Examination reveals the imply footprint from the cluster to become 105. 25 bases and median as 86. By definition, this po tentially is a lot lesser than the generally accepted criteria for long non coding RNAs, which are by definition 200 bp. deepBase is made up of 4,08,009 of small RNAs clusters derived from identified ncRNAs, protein coding genes and repeat components, also as a massive number of un annotated smaller RNAs. We now have exam ined the presence of repeat elements while in the deepBase tiny RNA clusters which mapped onto lncRNA exons and analysis exposed 113 modest RNA clusters catalogued as 78 repeat components. As per the deepBase manuscript, the data was derived from 9 cell lines. The data was downloaded from the NCBI GEO database and even more processed. The reads have been clipped for adapters using in residence Perl scripts.
On elimination of adapters, the sequences shorter than 15 nt have been discarded. The paper must not merely have some hypothesis which is becoming assessed, but some selelck kinase inhibitor consideration of option hypotheses. Is it attainable that several or maybe a lot of the smaller RNAs are degradation solutions of your ncRNAs The mere observation that small RNA ranges differ in dif ferent cell forms won’t imply biological function, given that ncRNAs may be expressed at various amounts in numerous cell forms followed by nonspecific degradation. It would be far better to identify other motives for pondering that several of the modest RNAs are practical. Authors response, Inside the present research we hypothesise and deliver evidence suggesting that a subset of lncRNAs might be possibly processed to smaller sized RNAs.

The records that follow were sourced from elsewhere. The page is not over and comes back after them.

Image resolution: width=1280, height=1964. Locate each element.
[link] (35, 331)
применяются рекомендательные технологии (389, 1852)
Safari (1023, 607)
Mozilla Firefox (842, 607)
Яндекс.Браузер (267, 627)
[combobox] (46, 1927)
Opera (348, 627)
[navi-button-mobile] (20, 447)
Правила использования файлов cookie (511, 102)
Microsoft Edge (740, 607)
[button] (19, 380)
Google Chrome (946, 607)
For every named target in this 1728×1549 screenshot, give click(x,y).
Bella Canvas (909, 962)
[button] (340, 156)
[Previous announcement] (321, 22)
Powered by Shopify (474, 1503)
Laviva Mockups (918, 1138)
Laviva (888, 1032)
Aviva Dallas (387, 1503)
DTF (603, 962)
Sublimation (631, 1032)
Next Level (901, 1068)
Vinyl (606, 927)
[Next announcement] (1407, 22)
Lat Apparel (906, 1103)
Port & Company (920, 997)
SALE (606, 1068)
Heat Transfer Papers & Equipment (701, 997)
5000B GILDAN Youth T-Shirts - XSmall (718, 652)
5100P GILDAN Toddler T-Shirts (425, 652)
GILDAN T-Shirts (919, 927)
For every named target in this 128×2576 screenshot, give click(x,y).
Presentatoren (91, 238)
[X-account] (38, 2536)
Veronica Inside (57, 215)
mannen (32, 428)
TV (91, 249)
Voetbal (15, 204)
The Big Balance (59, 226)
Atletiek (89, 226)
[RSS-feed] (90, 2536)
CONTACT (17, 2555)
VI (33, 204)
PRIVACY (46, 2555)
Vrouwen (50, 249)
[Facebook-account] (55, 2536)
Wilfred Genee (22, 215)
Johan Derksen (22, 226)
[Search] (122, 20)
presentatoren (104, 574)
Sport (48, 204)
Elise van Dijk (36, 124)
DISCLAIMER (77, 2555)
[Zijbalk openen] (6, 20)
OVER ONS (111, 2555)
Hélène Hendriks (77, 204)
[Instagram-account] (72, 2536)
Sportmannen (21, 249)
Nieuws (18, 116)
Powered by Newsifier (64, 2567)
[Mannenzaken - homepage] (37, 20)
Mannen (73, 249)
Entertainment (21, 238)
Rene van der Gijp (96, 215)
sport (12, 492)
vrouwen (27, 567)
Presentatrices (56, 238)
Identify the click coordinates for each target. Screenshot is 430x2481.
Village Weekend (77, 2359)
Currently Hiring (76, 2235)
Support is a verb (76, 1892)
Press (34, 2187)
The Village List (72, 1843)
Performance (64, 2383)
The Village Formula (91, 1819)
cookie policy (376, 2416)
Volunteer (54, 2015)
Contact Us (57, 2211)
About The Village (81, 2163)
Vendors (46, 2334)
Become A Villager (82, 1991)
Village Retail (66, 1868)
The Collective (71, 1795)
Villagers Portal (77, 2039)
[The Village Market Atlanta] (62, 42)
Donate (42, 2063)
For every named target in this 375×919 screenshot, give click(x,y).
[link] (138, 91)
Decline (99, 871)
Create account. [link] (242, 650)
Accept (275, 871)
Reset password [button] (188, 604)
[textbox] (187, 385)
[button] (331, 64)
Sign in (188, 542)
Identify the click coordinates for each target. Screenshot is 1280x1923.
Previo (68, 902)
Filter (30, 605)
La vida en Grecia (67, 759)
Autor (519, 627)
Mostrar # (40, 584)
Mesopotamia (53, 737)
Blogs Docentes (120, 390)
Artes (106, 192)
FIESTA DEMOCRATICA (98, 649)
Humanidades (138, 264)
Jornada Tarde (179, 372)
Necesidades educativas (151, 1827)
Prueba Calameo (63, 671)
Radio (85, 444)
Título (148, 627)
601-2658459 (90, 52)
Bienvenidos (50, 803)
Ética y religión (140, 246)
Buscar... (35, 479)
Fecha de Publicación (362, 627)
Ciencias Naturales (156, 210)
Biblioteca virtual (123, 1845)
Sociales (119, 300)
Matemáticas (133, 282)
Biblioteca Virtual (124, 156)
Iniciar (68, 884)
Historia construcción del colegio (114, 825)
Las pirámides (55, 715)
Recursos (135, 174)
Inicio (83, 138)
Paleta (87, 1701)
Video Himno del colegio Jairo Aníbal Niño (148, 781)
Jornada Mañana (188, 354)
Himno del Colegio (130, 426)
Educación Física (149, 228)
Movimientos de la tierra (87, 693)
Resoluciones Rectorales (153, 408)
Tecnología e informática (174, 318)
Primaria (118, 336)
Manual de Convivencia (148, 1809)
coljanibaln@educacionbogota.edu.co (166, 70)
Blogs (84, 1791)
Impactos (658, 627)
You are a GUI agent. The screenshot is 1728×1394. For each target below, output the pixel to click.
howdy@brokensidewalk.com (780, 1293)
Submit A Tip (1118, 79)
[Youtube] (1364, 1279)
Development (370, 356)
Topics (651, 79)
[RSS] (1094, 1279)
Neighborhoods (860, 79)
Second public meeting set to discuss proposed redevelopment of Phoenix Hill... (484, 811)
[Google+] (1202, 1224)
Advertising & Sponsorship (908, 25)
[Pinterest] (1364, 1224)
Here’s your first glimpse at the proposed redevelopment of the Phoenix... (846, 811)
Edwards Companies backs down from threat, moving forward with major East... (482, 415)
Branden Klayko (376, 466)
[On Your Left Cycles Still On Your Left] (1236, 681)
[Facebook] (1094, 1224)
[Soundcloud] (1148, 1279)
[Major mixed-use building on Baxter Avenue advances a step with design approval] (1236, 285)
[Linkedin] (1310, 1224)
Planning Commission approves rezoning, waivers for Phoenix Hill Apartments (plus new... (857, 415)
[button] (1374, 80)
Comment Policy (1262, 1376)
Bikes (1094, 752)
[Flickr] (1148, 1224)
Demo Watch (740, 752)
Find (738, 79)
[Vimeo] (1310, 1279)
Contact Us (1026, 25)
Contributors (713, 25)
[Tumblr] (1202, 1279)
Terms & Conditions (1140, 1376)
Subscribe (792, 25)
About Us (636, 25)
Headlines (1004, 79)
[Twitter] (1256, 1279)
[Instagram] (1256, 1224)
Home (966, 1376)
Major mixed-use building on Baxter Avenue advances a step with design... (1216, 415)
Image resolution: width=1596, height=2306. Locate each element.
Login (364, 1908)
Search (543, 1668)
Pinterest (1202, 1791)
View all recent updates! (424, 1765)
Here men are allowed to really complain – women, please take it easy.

We agree with all the reviewer that the existence of compact RNAs or non uniform processing on the lncRNA to small RNAs will not imply biological perform. The datasets obtainable at this time in essence will not be ample to assign any bio logical perform on the modest RNAs, and as being a matter of fact, the functions of selleck inhibitor a substantial number of lengthy non coding RNAs will not be nicely understood. Our evaluation doesn’t preclude the chance of your modest RNA cluster currently being formed by degradation items, as differential stability could also contribute to differential tag counts as in Figure one, however non random distribution from the clusters and stringent criteria for calling modest RNA clusters by deepBase suggests a possible co ordinated mechanism of processing.
Nevertheless, we hope this analysis would be a beginning stage to direct even more experimental investiga tion into possible functional roles of this observation. The characterization of alignments can also be not clear. Saying that 45% of sequences map for the 3 third of sequences is not a especially exact statement and does not give significantly insight. A a lot higher resolution characterization can be handy. Do the compact RNAs come up from areas which have distinct secondary struc tures Are there any presumptive RNAse cleavage web-sites that produce them Authors response, We’ve got taken into consideration the reviewers suggestion while in the revised manuscript.